01 September 2021

The roots of New Zealand urbanism

[F]or much of the nineteenth century living conditions in cities were primitive, with muddy streets, rickety buildings, bad drainage, mounds of filth and high rates of infectious disease. For some settlers this was encouragement enough to go onto the land. As city streets were paved, eliminating putrid mud and blinding dust; pipes put down, delivering clean water and removing disease causing waste; and frontier-era buildings demolished, making room for more permanent and elegant piles, cities became more modern and alluring. This was enhanced by their richer and more diverse cultural and social life, and the wider work opportunities available in the cities' secondary and tertiary industries. The perennial cry that work was going begging in the country belies any assumption that country dwellers were flocking to cities because there was no work on the land. It was more the case that the attractions of city life meant that, for some workers at least, it was better to be out of work in the city than in work in the country and removed from civilisation. The ethos for these people was less 'rigidly rural' (after Fairburn) and more obstinately urban.
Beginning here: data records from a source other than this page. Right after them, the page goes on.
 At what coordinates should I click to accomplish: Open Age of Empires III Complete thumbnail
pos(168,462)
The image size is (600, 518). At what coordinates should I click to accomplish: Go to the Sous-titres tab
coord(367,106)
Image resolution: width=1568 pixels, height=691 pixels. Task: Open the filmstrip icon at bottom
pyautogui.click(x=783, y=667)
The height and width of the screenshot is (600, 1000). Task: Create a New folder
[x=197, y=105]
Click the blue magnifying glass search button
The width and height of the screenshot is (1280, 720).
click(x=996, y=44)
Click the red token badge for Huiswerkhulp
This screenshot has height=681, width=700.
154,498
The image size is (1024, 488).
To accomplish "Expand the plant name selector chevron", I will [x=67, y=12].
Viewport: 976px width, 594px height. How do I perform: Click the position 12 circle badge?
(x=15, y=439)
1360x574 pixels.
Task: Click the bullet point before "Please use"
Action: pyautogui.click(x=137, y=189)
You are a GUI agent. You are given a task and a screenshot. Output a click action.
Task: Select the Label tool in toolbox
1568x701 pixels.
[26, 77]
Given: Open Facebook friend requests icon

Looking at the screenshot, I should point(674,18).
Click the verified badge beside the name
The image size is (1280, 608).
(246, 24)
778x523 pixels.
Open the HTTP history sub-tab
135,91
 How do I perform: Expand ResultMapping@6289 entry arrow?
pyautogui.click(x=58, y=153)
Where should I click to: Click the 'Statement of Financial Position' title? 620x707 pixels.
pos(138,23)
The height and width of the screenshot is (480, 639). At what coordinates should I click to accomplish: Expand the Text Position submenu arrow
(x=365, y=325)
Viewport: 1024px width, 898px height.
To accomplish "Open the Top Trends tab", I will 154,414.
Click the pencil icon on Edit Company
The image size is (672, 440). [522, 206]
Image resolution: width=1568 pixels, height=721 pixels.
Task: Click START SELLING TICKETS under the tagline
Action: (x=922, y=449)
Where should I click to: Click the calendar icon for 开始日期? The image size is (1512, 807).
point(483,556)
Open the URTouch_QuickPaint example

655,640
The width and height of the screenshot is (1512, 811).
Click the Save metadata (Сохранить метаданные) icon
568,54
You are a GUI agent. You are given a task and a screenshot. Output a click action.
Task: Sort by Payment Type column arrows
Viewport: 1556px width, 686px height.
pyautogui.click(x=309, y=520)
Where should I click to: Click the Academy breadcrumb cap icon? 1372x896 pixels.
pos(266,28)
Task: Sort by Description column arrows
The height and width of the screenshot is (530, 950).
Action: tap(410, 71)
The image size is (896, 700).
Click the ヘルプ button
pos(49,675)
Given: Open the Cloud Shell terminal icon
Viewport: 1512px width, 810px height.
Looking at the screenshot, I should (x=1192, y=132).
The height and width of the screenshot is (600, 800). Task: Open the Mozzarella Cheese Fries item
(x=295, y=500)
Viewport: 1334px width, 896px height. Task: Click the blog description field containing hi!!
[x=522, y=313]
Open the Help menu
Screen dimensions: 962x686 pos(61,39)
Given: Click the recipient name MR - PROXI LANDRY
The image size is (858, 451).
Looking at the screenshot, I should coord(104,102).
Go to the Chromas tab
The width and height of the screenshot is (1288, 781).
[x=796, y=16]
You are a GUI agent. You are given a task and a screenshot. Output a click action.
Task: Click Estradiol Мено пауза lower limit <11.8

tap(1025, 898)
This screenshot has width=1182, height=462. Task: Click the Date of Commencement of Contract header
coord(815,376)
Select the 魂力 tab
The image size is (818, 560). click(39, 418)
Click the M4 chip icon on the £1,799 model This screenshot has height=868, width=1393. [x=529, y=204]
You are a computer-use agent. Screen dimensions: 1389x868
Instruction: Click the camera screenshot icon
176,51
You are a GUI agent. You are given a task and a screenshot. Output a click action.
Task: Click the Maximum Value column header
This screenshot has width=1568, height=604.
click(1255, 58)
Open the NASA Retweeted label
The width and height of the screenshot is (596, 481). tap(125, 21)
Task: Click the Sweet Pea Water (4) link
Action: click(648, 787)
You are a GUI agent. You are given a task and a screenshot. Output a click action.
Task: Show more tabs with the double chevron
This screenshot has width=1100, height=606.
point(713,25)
In a last-minute effort to hold back the tide, the Attorney General, Dr John Findlay, warned in 1911 of 'national decay' if urbanisation continued. Enlisting the urban degeneration theory, he proclaimed not only that country folk were stronger and healthier than townspeople, but that city life made women both unfit for and disinclined towards motherhood. He asserted the birth rate in rural districts was a third higher than in cities - official statistics show otherwise - and that much more should be done to 'draw people to the land'. It was to no avail. The April Census showed two demographic milestones had been reached: New Zealand's population had passed the one million mark, and a few more Pākehā lived in urban than rural areas. (If the Mäori population had been included in the count, New Zealand became an urban society in 1916, but the official transition date has remained 1911.)

- Ben Schrader, The Big Smoke: New Zealand Cities 1840-1920, Wellington, 2016, p.395-6.